● **Problem requirements**
Every record should be written out exactly, please.

=-=-=

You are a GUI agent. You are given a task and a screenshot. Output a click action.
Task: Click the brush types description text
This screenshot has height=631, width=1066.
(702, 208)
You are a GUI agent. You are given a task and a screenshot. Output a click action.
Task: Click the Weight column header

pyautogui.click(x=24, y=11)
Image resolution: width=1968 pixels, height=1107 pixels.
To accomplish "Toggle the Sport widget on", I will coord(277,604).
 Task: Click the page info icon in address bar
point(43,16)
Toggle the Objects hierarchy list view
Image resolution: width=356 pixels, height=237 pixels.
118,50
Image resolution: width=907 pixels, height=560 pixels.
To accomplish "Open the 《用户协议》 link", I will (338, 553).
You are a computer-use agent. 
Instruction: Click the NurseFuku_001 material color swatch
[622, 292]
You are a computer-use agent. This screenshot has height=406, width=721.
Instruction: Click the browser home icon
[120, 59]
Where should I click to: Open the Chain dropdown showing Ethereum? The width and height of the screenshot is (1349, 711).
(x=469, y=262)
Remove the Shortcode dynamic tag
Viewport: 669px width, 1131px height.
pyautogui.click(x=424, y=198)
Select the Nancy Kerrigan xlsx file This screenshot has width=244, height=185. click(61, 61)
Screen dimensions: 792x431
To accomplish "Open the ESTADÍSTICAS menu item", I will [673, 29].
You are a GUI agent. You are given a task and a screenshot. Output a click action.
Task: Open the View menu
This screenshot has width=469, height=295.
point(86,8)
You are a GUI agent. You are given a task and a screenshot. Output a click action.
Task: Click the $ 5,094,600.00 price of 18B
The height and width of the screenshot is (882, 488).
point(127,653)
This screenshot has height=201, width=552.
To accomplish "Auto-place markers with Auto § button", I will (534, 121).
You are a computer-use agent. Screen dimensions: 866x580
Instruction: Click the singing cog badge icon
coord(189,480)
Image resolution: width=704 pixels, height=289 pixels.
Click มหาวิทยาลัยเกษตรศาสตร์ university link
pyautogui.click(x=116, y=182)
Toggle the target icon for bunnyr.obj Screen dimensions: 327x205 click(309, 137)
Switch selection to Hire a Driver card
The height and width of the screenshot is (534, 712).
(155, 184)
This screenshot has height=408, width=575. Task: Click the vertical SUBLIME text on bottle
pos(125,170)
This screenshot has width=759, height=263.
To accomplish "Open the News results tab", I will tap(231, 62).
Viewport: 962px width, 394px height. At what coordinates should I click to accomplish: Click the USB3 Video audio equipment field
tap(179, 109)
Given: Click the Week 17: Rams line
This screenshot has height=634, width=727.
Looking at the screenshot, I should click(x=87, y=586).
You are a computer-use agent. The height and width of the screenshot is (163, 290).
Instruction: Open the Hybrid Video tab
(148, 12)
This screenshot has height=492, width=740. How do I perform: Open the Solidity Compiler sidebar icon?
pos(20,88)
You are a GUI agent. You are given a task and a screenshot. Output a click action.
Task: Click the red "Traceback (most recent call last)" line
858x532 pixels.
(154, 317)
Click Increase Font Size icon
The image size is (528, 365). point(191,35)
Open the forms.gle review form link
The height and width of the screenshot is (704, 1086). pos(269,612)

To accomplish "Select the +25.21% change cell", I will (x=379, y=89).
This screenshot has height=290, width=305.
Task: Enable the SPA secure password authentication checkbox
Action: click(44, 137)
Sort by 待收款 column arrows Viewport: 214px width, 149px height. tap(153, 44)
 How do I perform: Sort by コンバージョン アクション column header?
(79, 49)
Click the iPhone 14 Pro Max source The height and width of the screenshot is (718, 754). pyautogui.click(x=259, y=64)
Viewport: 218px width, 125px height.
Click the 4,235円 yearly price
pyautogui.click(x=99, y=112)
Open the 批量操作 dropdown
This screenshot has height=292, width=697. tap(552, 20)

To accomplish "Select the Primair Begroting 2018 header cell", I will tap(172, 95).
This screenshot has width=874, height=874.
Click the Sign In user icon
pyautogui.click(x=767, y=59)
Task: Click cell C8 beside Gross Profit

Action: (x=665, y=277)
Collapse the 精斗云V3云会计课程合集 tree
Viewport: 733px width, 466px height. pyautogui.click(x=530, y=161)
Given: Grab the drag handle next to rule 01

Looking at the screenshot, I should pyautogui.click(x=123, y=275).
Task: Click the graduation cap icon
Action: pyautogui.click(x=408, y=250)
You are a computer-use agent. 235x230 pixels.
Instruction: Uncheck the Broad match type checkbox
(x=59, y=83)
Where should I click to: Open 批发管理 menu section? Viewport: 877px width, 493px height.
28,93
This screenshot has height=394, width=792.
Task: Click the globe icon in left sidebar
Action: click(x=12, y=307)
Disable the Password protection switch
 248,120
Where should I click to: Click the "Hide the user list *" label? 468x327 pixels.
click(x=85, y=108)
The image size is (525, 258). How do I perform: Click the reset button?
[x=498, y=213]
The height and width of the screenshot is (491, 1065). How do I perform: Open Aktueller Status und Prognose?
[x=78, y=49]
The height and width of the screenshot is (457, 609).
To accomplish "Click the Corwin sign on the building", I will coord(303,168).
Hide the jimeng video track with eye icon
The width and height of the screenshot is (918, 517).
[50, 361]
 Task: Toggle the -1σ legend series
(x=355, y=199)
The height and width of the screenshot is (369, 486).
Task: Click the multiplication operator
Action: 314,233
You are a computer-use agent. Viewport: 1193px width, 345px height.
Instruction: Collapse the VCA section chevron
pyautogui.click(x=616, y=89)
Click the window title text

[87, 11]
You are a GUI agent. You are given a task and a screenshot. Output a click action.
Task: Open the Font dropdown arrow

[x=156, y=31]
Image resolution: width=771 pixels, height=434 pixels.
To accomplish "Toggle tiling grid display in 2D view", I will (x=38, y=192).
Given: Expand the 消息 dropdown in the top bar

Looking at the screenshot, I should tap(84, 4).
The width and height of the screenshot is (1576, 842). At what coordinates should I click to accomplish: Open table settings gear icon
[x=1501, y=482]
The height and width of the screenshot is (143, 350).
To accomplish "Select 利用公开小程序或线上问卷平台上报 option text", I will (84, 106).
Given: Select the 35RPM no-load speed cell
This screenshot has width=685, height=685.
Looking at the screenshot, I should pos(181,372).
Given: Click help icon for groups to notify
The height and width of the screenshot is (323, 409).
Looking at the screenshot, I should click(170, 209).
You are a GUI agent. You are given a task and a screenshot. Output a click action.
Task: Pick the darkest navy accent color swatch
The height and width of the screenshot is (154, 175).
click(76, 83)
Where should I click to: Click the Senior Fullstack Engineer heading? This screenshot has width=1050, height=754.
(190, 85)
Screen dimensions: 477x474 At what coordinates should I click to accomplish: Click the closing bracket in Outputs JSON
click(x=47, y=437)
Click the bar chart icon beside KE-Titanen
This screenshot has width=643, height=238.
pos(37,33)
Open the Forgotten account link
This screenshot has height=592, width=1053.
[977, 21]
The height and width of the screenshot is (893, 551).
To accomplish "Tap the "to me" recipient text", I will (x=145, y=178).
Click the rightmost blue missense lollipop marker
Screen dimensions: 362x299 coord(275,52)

=-=-=

● **Task solution**
You are a GUI agent. You are given a task and a screenshot. Output a click action.
Task: Click the brush types description text
This screenshot has height=631, width=1066.
(702, 208)
You are a GUI agent. You are given a task and a screenshot. Output a click action.
Task: Click the Weight column header

pyautogui.click(x=24, y=11)
Image resolution: width=1968 pixels, height=1107 pixels.
To accomplish "Toggle the Sport widget on", I will coord(277,604).
 Task: Click the page info icon in address bar
point(43,16)
Toggle the Objects hierarchy list view
Image resolution: width=356 pixels, height=237 pixels.
118,50
Image resolution: width=907 pixels, height=560 pixels.
To accomplish "Open the 《用户协议》 link", I will (338, 553).
You are a computer-use agent. 
Instruction: Click the NurseFuku_001 material color swatch
[622, 292]
You are a computer-use agent. This screenshot has height=406, width=721.
Instruction: Click the browser home icon
[120, 59]
Where should I click to: Open the Chain dropdown showing Ethereum? The width and height of the screenshot is (1349, 711).
(x=469, y=262)
Remove the Shortcode dynamic tag
Viewport: 669px width, 1131px height.
pyautogui.click(x=424, y=198)
Select the Nancy Kerrigan xlsx file This screenshot has width=244, height=185. click(61, 61)
Screen dimensions: 792x431
To accomplish "Open the ESTADÍSTICAS menu item", I will [673, 29].
You are a GUI agent. You are given a task and a screenshot. Output a click action.
Task: Open the View menu
This screenshot has width=469, height=295.
point(86,8)
You are a GUI agent. You are given a task and a screenshot. Output a click action.
Task: Click the $ 5,094,600.00 price of 18B
The height and width of the screenshot is (882, 488).
point(127,653)
This screenshot has height=201, width=552.
To accomplish "Auto-place markers with Auto § button", I will (534, 121).
You are a computer-use agent. Screen dimensions: 866x580
Instruction: Click the singing cog badge icon
coord(189,480)
Image resolution: width=704 pixels, height=289 pixels.
Click มหาวิทยาลัยเกษตรศาสตร์ university link
pyautogui.click(x=116, y=182)
Toggle the target icon for bunnyr.obj Screen dimensions: 327x205 click(309, 137)
Switch selection to Hire a Driver card
The height and width of the screenshot is (534, 712).
(155, 184)
This screenshot has height=408, width=575. Task: Click the vertical SUBLIME text on bottle
pos(125,170)
This screenshot has width=759, height=263.
To accomplish "Open the News results tab", I will tap(231, 62).
Viewport: 962px width, 394px height. At what coordinates should I click to accomplish: Click the USB3 Video audio equipment field
tap(179, 109)
Given: Click the Week 17: Rams line
This screenshot has height=634, width=727.
Looking at the screenshot, I should click(x=87, y=586).
You are a computer-use agent. The height and width of the screenshot is (163, 290).
Instruction: Open the Hybrid Video tab
(148, 12)
This screenshot has height=492, width=740. How do I perform: Open the Solidity Compiler sidebar icon?
pos(20,88)
You are a GUI agent. You are given a task and a screenshot. Output a click action.
Task: Click the red "Traceback (most recent call last)" line
858x532 pixels.
(154, 317)
Click Increase Font Size icon
The image size is (528, 365). point(191,35)
Open the forms.gle review form link
The height and width of the screenshot is (704, 1086). pos(269,612)

To accomplish "Select the +25.21% change cell", I will (x=379, y=89).
This screenshot has height=290, width=305.
Task: Enable the SPA secure password authentication checkbox
Action: click(44, 137)
Sort by 待收款 column arrows Viewport: 214px width, 149px height. tap(153, 44)
 How do I perform: Sort by コンバージョン アクション column header?
(79, 49)
Click the iPhone 14 Pro Max source The height and width of the screenshot is (718, 754). pyautogui.click(x=259, y=64)
Viewport: 218px width, 125px height.
Click the 4,235円 yearly price
pyautogui.click(x=99, y=112)
Open the 批量操作 dropdown
This screenshot has height=292, width=697. tap(552, 20)

To accomplish "Select the Primair Begroting 2018 header cell", I will tap(172, 95).
This screenshot has width=874, height=874.
Click the Sign In user icon
pyautogui.click(x=767, y=59)
Task: Click cell C8 beside Gross Profit

Action: (x=665, y=277)
Collapse the 精斗云V3云会计课程合集 tree
Viewport: 733px width, 466px height. pyautogui.click(x=530, y=161)
Given: Grab the drag handle next to rule 01

Looking at the screenshot, I should pyautogui.click(x=123, y=275).
Task: Click the graduation cap icon
Action: pyautogui.click(x=408, y=250)
You are a computer-use agent. 235x230 pixels.
Instruction: Uncheck the Broad match type checkbox
(x=59, y=83)
Where should I click to: Open 批发管理 menu section? Viewport: 877px width, 493px height.
28,93
This screenshot has height=394, width=792.
Task: Click the globe icon in left sidebar
Action: click(x=12, y=307)
Disable the Password protection switch
 248,120
Where should I click to: Click the "Hide the user list *" label? 468x327 pixels.
click(x=85, y=108)
The image size is (525, 258). How do I perform: Click the reset button?
[x=498, y=213]
The height and width of the screenshot is (491, 1065). How do I perform: Open Aktueller Status und Prognose?
[x=78, y=49]
The height and width of the screenshot is (457, 609).
To accomplish "Click the Corwin sign on the building", I will coord(303,168).
Hide the jimeng video track with eye icon
The width and height of the screenshot is (918, 517).
[50, 361]
 Task: Toggle the -1σ legend series
(x=355, y=199)
The height and width of the screenshot is (369, 486).
Task: Click the multiplication operator
Action: 314,233
You are a computer-use agent. Viewport: 1193px width, 345px height.
Instruction: Collapse the VCA section chevron
pyautogui.click(x=616, y=89)
Click the window title text

[87, 11]
You are a GUI agent. You are given a task and a screenshot. Output a click action.
Task: Open the Font dropdown arrow

[x=156, y=31]
Image resolution: width=771 pixels, height=434 pixels.
To accomplish "Toggle tiling grid display in 2D view", I will (x=38, y=192).
Given: Expand the 消息 dropdown in the top bar

Looking at the screenshot, I should tap(84, 4).
The width and height of the screenshot is (1576, 842). At what coordinates should I click to accomplish: Open table settings gear icon
[x=1501, y=482]
The height and width of the screenshot is (143, 350).
To accomplish "Select 利用公开小程序或线上问卷平台上报 option text", I will (84, 106).
Given: Select the 35RPM no-load speed cell
This screenshot has width=685, height=685.
Looking at the screenshot, I should pos(181,372).
Given: Click help icon for groups to notify
The height and width of the screenshot is (323, 409).
Looking at the screenshot, I should click(170, 209).
You are a GUI agent. You are given a task and a screenshot. Output a click action.
Task: Pick the darkest navy accent color swatch
The height and width of the screenshot is (154, 175).
click(76, 83)
Where should I click to: Click the Senior Fullstack Engineer heading? This screenshot has width=1050, height=754.
(190, 85)
Screen dimensions: 477x474 At what coordinates should I click to accomplish: Click the closing bracket in Outputs JSON
click(x=47, y=437)
Click the bar chart icon beside KE-Titanen
This screenshot has width=643, height=238.
pos(37,33)
Open the Forgotten account link
This screenshot has height=592, width=1053.
[977, 21]
The height and width of the screenshot is (893, 551).
To accomplish "Tap the "to me" recipient text", I will (x=145, y=178).
Click the rightmost blue missense lollipop marker
Screen dimensions: 362x299 coord(275,52)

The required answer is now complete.